■ **EXERCISE GOAL**
Scan the data below. Pull out each line where "showing" occurs.

___

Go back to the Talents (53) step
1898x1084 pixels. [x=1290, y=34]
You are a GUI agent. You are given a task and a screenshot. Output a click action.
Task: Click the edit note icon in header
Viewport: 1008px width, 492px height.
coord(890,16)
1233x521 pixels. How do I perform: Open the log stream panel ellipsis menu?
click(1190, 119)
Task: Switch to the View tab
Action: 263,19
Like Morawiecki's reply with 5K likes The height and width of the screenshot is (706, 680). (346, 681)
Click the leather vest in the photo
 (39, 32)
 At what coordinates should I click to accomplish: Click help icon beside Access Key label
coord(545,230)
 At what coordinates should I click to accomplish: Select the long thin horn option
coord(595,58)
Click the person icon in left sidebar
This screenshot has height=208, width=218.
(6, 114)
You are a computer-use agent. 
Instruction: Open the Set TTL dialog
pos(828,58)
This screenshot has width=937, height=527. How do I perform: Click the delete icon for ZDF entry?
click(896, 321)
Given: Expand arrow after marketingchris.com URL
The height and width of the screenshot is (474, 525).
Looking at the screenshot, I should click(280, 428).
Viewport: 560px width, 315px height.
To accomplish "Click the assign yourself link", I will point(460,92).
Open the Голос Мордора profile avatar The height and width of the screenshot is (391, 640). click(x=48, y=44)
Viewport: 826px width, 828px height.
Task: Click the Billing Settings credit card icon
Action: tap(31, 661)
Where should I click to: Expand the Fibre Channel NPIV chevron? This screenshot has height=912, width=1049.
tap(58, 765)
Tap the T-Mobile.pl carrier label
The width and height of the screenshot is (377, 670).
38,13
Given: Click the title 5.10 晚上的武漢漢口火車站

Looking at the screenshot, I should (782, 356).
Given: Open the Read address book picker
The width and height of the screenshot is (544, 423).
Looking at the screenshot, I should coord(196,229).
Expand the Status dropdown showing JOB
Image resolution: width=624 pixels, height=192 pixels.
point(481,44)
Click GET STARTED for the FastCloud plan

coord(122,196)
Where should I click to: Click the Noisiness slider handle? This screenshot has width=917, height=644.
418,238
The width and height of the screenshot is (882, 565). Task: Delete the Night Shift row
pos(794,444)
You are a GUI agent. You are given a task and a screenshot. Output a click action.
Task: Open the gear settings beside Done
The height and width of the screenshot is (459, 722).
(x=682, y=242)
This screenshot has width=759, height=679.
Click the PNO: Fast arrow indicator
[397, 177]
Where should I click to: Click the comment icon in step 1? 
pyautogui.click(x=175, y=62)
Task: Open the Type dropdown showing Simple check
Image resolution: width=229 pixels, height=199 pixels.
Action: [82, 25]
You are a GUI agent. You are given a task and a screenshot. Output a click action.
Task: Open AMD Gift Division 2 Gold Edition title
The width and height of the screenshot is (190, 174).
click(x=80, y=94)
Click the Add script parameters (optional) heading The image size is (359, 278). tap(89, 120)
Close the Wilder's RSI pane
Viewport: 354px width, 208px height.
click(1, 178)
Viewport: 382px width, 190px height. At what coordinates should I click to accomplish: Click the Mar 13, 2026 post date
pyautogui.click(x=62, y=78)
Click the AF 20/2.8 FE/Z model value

___

■ **TASK SOLUTION**
Expand the Status dropdown showing JOB
Task: Open the Type dropdown showing Simple check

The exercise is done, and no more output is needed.